What stands out most are his portrait paintings from “series paintings 1,” made of thick layers of oil paint. Among them are writers from the Beat Generation, Alan Ginsberg, Willam S. Burroughs and Jack Kerouac. “More than being fascinated by the Beats,” Hix explained “I’m fascinated with individuals that are desperate to be heard and brave enough to try.” Furthermore, the 46-year-old emerging artist did a series on American folk singers, including Bob Dylan and Woody Guthrie. “Although I appreciate American folk music, I’m more interested in who they were and what they did - ambitious restless souls.”

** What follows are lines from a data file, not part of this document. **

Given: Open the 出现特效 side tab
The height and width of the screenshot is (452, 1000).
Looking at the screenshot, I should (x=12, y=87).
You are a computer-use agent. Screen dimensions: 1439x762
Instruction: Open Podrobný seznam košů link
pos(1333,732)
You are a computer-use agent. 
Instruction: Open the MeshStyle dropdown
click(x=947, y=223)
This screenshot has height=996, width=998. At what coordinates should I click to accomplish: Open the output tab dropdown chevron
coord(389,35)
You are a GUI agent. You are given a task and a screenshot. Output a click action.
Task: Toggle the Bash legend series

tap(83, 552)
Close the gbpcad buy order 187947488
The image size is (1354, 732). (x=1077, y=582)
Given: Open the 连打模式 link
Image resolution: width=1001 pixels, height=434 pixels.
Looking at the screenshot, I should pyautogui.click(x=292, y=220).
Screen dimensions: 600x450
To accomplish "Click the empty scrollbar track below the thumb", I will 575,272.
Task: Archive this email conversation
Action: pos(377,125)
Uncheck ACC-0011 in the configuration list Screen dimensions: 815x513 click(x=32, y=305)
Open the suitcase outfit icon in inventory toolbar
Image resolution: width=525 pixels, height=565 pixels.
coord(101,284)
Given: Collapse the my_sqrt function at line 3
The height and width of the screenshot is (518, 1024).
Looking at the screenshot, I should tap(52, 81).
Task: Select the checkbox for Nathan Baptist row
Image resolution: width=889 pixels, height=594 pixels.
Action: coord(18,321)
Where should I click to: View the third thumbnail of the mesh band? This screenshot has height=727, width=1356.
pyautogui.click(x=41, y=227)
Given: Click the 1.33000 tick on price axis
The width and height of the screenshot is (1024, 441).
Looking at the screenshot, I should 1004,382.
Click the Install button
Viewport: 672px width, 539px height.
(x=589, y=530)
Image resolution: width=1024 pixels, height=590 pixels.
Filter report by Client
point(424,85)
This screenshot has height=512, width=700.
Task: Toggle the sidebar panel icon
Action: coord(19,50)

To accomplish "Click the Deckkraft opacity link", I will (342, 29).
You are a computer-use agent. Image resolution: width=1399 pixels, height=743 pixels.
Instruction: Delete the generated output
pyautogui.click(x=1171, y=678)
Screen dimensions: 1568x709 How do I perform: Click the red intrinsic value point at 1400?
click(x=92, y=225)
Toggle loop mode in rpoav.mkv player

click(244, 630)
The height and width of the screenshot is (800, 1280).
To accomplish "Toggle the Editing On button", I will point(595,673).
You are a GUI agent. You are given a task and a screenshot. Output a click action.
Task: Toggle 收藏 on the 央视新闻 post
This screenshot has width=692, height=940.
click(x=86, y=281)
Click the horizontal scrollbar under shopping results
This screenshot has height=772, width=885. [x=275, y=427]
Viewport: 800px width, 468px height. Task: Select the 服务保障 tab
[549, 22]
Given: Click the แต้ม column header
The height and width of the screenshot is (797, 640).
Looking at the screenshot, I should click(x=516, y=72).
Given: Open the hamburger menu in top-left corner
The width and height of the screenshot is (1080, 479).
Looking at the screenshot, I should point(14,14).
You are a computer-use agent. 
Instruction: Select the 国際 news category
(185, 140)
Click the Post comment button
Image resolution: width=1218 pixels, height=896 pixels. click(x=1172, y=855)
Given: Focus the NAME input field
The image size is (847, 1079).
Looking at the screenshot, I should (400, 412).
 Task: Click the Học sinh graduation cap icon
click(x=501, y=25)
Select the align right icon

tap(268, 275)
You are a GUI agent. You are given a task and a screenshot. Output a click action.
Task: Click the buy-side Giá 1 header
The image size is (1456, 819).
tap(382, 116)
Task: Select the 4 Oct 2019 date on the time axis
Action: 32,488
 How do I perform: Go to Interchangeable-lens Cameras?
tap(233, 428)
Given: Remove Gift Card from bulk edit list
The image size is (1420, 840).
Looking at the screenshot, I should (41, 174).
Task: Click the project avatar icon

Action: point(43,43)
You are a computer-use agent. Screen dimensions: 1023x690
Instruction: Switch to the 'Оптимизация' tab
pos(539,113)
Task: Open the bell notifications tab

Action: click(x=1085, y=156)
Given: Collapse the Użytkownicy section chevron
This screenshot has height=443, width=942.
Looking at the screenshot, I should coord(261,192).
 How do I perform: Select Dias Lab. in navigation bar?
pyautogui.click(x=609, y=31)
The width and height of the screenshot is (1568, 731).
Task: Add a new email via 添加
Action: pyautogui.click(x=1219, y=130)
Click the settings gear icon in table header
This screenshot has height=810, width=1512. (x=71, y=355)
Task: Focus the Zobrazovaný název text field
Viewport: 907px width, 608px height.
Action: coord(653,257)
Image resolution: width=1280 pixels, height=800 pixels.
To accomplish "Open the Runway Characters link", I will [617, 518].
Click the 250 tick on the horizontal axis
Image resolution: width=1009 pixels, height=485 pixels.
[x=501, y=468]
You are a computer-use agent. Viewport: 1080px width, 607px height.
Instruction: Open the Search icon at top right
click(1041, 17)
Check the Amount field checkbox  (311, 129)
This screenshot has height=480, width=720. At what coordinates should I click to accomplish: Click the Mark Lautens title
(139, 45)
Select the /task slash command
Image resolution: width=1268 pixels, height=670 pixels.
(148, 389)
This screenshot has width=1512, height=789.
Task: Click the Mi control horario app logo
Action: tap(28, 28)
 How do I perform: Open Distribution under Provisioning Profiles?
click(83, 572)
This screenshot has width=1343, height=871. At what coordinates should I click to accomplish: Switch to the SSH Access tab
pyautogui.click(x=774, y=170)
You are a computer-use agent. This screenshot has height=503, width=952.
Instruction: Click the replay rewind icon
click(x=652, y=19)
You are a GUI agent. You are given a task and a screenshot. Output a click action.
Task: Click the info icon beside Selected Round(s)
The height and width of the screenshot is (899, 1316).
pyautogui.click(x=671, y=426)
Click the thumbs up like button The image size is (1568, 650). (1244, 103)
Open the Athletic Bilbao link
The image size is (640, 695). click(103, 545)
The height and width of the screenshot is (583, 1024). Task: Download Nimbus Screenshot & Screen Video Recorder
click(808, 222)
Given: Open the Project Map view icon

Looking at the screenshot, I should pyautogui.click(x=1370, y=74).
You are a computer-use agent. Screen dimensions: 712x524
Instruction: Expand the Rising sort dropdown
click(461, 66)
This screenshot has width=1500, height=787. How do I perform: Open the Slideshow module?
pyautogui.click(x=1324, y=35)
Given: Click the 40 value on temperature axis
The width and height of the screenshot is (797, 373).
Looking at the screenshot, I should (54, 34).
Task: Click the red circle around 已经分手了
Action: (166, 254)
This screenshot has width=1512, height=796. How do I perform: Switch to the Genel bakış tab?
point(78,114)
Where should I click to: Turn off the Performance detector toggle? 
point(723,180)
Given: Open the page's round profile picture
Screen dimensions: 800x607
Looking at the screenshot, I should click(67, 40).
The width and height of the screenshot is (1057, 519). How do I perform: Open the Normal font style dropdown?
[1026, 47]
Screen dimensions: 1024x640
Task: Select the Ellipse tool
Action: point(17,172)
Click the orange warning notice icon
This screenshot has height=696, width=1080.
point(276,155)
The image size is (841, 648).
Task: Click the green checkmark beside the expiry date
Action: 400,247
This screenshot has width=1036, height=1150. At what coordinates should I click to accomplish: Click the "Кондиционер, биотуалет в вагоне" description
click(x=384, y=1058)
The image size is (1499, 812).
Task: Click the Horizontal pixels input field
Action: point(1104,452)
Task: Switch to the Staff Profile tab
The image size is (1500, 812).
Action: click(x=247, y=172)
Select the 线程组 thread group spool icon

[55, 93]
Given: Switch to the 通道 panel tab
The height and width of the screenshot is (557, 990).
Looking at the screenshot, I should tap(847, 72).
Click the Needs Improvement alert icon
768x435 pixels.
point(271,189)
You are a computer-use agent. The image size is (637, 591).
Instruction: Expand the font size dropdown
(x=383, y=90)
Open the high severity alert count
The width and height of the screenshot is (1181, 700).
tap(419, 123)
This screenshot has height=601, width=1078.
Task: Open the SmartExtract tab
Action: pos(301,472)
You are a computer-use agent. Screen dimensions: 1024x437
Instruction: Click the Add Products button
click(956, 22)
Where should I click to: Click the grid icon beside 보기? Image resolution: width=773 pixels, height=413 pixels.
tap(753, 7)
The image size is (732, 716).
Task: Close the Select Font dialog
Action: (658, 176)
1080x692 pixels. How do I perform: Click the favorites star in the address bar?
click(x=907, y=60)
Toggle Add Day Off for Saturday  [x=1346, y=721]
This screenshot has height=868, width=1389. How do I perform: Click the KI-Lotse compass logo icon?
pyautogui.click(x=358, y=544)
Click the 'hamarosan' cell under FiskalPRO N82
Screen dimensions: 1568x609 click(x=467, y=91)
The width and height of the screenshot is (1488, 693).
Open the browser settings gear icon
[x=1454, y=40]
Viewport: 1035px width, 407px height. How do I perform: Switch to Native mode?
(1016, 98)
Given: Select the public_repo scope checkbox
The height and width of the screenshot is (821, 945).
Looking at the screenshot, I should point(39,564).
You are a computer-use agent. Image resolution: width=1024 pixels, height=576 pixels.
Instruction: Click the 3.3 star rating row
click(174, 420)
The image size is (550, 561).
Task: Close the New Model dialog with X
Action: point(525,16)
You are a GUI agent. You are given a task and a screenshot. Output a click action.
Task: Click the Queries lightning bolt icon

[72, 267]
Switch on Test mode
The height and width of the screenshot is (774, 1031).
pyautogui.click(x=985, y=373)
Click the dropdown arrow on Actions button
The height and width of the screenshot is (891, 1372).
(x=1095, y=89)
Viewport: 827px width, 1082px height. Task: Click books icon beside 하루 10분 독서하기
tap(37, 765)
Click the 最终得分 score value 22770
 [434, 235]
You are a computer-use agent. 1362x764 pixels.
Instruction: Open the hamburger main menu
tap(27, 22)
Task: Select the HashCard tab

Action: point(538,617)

Although it might occur that Hix paintings carry political statements, especially in his portrait paintings of Sitting Bull, he looks at them more from a general philosophical perspective. “There was someone that stood in the face of enormous opposition, unwilling to let go of his principles.” For portrait paintings, Hix doesn’t use life models, but photographs. He mostly works with a palette knife and developed a unique technique by painting his works upside-down. “It helps me to focus on shapes and values,” he said.



One of his paintings “The Journey,” from “series paintings 2” shows a mostly black and white image with an elderly man, walking over a bridge in a winter landscape. Hix emphasized that “The Journey” is a metaphor for life. “The individual aged, still continues on his path alone,” he said, “making his way through the dense cold brush and trees of the forest (nature). There is a strange comfort there.”


Two of Hix’ paintings “After Cezanne” and “After Van Gogh” - the one showing a still life, the other a landscape - are studies and copies of works by Cezanne and Van Gogh. “After Cezanne” was inspired by Cezanne’s “Still Life with Red Onions,” although a cropped version of it, “After Van Gogh” by Van Gogh’s “A wind-beaten tree.” However, they’re not an homage to these renown painters, “but simply exercises,” he said. Whereas his copies look as if they were made by brush strokes similar to the originals, Hix stressed that he only used a brush to draw and lay them out. Only sometimes he went back and cleaned something up with the brush, yet he never models or blends with it.


Despite the fact, Hix has worked primarily on paintings in recent years, he likes to stay flexible.


His earlier work consists of a series of mixed media pieces - made out of burlap, plaster, oil paint, sometimes using photos and other objects. His piece “Moonlit,” an image mostly in blues and purples with a silhouette, is from his series “Shadow Figures”. The line of the Silhouette is created by the quick application of the plaster onto the burlap. “This allows me to create an illusion of depth in a new way,” he said.



Hix’ works on wood appear to have had an Asian influence. One piece called “Tree on a Hill” shows a tree on a slope that’s firmly rooted, but slightly crooked. There are three areas in the painting, where the wood is exposed, which are meant to project a metamorphosis. “In my eyes, they are romantic pieces,” he added.



Hix also has a collection of drawings, which depict speople he admires, Cezanne, Keaton, Modigliani and Thoreau. They were drawn upside-down like his paintings - with an ink pen, fast and free.